* _WHAT TO DO_
Every line containing "into" should be identified and copied from the data below.

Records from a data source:
▼▼▼
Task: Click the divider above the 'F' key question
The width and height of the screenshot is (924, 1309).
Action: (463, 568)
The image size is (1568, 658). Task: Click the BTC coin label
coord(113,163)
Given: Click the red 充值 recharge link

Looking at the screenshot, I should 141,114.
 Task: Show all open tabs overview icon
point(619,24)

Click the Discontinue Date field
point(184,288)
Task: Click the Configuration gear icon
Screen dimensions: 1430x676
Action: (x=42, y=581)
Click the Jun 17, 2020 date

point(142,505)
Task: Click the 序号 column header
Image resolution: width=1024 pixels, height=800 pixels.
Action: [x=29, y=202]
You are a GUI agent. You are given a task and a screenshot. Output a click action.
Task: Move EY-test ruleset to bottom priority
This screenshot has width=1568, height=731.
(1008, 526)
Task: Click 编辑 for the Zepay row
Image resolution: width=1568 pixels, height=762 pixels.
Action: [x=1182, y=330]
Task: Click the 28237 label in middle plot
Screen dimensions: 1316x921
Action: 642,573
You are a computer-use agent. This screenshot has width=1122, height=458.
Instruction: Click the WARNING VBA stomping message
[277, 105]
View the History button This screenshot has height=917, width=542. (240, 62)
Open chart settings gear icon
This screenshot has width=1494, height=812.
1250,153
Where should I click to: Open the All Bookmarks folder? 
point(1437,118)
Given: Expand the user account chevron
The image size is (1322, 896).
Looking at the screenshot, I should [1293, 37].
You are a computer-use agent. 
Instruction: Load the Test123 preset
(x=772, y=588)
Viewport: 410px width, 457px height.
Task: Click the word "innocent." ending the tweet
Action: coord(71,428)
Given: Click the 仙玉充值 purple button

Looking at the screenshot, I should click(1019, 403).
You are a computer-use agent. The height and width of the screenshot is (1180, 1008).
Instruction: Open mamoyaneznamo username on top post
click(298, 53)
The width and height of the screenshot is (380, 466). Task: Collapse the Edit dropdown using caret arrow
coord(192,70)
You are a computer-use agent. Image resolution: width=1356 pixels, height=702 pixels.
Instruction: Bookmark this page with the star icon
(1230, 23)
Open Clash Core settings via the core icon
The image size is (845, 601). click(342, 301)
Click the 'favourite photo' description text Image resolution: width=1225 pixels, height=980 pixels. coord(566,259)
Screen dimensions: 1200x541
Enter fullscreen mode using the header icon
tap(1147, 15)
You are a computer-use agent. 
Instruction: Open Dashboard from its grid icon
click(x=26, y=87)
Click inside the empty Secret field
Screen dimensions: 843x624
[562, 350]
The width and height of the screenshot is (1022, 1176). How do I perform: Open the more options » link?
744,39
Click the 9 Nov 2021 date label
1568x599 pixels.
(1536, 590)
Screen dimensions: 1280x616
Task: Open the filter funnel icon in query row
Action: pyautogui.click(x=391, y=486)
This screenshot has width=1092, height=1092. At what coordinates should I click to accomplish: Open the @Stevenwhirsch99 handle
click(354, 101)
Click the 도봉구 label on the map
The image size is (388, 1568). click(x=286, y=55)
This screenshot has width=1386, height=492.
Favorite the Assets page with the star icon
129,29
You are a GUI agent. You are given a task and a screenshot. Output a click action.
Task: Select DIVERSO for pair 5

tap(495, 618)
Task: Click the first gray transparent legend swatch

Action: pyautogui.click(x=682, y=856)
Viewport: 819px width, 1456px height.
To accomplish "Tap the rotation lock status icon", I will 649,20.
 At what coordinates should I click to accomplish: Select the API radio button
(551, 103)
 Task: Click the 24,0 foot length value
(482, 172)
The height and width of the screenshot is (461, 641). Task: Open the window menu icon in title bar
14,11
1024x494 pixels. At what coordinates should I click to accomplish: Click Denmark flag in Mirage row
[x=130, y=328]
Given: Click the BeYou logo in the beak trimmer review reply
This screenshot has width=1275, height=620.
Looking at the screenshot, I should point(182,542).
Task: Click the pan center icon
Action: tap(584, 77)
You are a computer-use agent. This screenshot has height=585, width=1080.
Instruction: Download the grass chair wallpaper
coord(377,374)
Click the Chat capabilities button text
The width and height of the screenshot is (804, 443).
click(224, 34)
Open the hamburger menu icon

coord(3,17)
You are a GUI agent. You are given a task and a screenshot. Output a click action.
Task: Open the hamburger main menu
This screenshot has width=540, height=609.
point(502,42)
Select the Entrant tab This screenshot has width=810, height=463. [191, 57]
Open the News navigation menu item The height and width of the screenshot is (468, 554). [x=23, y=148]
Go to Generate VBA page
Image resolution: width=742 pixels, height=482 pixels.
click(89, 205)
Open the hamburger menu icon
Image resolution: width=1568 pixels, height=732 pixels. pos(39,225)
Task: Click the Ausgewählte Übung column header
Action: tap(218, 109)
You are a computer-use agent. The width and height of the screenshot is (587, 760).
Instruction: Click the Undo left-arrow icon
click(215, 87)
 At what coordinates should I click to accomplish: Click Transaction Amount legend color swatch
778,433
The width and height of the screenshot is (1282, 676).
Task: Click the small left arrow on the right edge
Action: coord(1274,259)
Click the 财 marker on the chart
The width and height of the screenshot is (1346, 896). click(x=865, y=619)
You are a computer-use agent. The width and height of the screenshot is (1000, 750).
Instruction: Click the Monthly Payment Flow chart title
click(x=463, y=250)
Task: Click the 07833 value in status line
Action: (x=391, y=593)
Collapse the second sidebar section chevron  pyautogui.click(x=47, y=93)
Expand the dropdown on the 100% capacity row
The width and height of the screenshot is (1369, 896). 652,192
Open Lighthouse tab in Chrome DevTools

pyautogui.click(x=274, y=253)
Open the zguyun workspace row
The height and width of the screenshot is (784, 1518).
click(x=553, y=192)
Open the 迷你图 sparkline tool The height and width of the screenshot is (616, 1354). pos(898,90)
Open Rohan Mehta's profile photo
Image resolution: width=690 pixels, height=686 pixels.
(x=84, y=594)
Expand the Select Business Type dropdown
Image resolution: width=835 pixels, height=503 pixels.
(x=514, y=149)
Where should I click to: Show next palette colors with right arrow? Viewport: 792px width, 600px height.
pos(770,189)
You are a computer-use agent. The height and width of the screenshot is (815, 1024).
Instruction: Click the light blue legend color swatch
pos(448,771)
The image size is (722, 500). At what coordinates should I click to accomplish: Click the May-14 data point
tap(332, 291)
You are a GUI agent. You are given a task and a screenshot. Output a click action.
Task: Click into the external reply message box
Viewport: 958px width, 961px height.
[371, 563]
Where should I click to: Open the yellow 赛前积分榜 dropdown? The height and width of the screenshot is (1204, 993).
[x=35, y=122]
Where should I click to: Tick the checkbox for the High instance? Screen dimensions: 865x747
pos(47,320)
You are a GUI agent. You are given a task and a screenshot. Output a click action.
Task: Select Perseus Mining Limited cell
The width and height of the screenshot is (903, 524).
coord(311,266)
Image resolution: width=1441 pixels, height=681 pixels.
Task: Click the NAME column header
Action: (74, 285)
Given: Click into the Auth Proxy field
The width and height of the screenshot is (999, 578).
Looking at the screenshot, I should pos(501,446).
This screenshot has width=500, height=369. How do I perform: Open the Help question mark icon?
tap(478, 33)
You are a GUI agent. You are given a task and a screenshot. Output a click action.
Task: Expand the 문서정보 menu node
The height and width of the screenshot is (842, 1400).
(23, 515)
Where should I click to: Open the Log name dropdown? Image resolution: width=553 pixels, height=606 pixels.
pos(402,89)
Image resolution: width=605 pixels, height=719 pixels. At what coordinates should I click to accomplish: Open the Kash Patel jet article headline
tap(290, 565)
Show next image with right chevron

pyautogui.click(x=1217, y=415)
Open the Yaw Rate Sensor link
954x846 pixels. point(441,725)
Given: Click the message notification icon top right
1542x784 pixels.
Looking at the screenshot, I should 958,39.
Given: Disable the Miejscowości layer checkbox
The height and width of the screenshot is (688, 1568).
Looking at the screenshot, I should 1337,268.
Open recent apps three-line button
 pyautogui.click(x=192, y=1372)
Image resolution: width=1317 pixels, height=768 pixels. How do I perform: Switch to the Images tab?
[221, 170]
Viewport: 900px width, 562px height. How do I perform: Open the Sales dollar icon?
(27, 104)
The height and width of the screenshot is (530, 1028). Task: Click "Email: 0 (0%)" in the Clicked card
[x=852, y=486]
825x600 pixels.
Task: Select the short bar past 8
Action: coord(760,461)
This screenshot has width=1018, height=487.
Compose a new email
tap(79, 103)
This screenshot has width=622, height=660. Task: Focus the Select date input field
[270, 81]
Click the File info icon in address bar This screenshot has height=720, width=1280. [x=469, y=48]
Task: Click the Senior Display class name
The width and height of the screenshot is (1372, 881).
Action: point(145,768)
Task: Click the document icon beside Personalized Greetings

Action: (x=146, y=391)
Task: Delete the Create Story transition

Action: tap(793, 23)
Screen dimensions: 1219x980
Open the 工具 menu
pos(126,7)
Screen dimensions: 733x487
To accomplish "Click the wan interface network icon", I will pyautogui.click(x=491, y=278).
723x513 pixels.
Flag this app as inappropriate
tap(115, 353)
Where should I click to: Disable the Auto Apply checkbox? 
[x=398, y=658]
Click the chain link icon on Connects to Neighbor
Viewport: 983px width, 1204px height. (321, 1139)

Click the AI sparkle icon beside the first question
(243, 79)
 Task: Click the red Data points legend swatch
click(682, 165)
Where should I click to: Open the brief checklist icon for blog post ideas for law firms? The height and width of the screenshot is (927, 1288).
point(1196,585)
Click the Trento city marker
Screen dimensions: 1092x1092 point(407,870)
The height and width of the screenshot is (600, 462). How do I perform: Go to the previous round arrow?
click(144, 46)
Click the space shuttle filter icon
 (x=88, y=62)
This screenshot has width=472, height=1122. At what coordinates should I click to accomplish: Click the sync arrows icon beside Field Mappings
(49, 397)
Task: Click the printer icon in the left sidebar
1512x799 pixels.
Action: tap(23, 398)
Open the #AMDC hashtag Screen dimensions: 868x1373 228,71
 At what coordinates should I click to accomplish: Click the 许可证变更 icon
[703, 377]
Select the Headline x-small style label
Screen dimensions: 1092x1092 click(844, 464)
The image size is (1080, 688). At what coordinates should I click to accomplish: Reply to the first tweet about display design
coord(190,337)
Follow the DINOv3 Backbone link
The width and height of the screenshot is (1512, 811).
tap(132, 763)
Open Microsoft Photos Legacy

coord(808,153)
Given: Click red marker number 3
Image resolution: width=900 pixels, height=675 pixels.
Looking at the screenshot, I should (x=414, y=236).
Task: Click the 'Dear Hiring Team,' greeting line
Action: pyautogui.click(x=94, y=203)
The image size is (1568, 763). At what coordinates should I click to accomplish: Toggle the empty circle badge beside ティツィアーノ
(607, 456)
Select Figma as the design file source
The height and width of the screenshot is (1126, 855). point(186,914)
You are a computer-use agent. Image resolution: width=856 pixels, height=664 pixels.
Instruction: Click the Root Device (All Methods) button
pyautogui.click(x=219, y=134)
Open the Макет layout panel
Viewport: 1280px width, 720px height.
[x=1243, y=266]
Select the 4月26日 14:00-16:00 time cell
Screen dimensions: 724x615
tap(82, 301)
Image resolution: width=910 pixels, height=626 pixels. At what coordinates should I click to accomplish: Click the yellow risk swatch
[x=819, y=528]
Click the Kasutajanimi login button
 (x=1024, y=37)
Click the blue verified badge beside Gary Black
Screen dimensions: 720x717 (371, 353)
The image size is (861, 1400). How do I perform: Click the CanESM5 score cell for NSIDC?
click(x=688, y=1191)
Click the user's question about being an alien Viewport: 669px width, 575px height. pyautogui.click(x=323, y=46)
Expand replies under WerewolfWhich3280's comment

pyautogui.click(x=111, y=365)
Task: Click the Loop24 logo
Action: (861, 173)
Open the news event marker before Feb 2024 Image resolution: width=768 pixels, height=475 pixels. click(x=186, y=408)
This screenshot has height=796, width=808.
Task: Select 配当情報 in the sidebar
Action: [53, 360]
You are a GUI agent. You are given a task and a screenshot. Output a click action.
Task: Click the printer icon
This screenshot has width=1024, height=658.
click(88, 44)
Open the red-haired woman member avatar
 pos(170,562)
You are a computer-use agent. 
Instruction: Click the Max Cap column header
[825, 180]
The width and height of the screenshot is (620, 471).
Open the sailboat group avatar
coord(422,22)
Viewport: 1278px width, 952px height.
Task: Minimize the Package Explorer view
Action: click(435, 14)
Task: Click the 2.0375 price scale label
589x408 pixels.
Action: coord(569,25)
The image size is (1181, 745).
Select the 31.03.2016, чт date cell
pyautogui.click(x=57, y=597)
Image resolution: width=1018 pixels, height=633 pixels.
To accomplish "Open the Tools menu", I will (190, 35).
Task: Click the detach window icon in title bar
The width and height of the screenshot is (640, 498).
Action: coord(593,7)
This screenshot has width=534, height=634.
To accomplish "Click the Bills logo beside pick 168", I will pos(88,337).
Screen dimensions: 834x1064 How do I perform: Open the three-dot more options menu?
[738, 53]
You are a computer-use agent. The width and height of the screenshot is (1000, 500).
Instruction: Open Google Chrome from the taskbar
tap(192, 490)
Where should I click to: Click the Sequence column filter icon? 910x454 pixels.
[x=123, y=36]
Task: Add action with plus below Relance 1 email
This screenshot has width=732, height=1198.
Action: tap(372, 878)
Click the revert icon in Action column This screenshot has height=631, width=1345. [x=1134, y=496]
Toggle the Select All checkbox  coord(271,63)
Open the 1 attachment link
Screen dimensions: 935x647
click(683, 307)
▲▲▲
* _RESULT_
Task: Click into the external reply message box
Given: Click into the Auth Proxy field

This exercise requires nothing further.